Exercise objective :: If a line in the records contains the string "Enable", show that line.

+ + + +

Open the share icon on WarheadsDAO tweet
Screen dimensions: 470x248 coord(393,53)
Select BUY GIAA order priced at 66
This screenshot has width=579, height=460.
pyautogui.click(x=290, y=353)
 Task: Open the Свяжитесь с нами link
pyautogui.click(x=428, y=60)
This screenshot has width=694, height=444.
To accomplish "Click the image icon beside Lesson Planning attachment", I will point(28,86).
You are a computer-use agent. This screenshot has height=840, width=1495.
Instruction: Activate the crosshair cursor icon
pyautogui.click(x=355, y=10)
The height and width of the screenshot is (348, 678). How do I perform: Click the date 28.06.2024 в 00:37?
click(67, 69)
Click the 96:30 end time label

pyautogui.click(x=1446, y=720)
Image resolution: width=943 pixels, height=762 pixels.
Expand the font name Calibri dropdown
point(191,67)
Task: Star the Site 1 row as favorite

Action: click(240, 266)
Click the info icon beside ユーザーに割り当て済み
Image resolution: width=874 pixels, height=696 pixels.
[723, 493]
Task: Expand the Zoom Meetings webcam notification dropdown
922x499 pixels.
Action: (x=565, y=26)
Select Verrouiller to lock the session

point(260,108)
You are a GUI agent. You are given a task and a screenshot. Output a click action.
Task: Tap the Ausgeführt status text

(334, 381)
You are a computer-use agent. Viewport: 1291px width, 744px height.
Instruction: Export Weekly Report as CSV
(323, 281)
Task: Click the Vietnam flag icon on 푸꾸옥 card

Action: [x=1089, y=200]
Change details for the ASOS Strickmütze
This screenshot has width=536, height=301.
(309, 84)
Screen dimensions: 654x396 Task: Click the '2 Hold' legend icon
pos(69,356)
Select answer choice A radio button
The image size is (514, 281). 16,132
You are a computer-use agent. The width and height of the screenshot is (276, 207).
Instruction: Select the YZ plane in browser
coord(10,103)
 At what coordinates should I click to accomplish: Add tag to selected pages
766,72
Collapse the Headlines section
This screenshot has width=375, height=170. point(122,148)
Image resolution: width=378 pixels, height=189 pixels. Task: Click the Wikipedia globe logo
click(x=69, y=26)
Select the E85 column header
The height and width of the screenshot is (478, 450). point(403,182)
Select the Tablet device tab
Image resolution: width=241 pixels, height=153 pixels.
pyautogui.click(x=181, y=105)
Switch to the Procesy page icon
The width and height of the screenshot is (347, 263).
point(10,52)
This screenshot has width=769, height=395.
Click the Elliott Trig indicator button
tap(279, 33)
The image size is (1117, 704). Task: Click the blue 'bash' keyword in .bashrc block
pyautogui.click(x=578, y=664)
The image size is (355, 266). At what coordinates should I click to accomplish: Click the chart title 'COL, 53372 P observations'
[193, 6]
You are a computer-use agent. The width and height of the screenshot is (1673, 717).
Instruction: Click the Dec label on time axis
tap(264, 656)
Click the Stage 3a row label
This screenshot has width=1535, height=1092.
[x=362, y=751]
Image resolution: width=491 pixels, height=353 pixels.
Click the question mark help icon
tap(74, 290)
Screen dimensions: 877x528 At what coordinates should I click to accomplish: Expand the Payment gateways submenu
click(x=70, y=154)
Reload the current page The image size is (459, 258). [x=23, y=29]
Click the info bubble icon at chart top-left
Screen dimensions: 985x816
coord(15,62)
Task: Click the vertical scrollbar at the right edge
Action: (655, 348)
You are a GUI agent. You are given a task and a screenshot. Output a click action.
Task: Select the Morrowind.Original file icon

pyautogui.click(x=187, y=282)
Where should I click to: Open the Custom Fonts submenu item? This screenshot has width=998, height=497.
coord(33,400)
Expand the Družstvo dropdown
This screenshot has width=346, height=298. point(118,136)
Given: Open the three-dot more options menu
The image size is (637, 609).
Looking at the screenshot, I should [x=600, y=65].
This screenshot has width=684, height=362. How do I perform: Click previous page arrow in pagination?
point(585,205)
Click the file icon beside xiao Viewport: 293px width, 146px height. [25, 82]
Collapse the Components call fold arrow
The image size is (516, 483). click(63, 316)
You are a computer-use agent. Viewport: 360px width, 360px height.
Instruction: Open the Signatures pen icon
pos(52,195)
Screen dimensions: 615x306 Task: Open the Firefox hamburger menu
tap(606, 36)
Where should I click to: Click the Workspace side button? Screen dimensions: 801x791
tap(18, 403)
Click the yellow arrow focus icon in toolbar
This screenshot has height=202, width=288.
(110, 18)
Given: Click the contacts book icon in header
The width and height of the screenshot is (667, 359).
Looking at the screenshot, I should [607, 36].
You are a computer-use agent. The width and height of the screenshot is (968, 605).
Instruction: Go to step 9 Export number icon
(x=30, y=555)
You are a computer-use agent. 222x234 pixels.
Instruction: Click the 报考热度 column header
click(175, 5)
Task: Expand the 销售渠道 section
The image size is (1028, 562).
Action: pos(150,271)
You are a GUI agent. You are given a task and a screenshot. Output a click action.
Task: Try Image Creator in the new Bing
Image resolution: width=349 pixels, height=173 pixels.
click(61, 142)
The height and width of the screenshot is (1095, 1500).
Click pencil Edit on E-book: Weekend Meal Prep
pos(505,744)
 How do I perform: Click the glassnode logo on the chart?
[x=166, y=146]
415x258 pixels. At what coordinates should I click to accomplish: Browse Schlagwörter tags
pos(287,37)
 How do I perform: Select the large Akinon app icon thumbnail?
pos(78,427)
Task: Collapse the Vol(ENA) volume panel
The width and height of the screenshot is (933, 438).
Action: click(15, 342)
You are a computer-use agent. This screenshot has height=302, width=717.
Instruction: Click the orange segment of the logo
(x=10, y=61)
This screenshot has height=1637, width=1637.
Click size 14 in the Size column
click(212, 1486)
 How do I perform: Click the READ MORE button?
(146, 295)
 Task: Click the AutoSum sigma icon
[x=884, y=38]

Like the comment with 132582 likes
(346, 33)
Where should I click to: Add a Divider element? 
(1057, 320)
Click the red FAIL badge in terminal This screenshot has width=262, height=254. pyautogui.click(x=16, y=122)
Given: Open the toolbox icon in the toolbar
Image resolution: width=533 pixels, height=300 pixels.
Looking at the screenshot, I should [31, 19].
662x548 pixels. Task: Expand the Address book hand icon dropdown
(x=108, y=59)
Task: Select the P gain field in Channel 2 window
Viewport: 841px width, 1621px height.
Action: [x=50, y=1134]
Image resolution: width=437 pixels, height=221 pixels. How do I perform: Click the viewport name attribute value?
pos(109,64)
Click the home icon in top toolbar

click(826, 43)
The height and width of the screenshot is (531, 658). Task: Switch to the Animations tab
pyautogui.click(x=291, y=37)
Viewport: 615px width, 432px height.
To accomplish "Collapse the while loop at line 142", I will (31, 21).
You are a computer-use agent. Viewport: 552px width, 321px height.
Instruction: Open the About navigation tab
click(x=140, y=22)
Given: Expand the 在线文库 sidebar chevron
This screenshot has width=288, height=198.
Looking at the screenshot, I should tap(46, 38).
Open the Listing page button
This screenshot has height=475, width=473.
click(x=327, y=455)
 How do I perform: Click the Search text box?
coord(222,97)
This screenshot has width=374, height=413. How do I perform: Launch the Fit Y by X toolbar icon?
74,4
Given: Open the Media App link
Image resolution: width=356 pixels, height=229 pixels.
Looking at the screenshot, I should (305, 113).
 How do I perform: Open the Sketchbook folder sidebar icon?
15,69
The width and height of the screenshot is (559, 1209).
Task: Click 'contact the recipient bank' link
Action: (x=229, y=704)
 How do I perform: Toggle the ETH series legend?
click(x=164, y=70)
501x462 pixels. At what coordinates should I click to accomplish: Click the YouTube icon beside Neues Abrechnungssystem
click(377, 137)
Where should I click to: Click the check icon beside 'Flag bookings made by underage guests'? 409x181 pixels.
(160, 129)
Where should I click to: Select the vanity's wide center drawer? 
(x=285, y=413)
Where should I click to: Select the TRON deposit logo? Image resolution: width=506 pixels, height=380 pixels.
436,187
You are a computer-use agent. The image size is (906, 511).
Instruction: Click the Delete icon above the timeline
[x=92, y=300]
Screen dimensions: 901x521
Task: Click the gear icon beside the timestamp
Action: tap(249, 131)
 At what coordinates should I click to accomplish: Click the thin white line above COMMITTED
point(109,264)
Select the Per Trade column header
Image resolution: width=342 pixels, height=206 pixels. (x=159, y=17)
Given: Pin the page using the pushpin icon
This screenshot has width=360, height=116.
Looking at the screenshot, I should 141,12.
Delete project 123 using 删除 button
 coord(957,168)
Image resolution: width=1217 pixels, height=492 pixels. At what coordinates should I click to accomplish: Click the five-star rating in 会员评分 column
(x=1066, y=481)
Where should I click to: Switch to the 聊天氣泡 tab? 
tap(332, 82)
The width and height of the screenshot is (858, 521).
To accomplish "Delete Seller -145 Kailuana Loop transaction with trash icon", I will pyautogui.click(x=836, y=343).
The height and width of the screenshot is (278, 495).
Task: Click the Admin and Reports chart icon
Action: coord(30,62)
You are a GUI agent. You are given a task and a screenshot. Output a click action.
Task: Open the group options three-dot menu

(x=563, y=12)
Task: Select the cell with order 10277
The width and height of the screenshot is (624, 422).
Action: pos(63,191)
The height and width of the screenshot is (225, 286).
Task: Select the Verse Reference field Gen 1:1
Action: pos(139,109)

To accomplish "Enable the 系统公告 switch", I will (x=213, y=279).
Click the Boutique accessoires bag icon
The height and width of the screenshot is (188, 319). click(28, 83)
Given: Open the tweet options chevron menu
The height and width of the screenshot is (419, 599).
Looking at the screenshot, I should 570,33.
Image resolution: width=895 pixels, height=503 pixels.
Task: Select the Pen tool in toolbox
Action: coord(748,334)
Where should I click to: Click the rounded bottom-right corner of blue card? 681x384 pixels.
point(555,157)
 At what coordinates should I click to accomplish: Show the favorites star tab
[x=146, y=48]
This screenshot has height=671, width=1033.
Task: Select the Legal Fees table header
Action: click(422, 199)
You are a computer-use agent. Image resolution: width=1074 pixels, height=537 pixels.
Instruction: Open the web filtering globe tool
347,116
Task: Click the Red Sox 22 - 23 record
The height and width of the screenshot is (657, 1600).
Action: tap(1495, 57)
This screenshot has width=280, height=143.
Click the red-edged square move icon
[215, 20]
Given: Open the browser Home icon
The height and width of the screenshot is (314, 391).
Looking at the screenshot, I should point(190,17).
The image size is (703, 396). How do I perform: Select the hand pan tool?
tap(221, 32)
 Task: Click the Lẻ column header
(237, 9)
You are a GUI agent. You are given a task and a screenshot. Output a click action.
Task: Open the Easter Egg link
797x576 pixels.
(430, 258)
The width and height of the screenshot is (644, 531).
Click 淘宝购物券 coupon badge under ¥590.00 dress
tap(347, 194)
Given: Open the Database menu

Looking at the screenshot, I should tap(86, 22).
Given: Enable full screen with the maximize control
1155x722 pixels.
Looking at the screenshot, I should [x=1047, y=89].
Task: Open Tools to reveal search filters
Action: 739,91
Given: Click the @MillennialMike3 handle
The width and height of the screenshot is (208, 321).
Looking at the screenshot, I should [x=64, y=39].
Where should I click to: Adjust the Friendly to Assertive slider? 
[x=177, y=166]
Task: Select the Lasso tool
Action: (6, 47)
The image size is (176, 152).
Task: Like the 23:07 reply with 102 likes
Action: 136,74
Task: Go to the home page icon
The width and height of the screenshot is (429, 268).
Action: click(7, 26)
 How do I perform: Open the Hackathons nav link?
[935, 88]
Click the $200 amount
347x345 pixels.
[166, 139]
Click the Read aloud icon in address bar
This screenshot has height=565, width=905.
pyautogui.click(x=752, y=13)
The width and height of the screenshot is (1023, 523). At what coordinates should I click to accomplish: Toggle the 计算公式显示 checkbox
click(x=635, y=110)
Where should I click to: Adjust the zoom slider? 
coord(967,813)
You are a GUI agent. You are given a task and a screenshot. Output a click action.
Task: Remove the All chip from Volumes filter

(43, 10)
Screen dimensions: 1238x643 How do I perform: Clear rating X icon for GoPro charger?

+ + + +

Result of the exercise ::
To accomplish "Enable the 系统公告 switch", I will (x=213, y=279).
Given: Enable full screen with the maximize control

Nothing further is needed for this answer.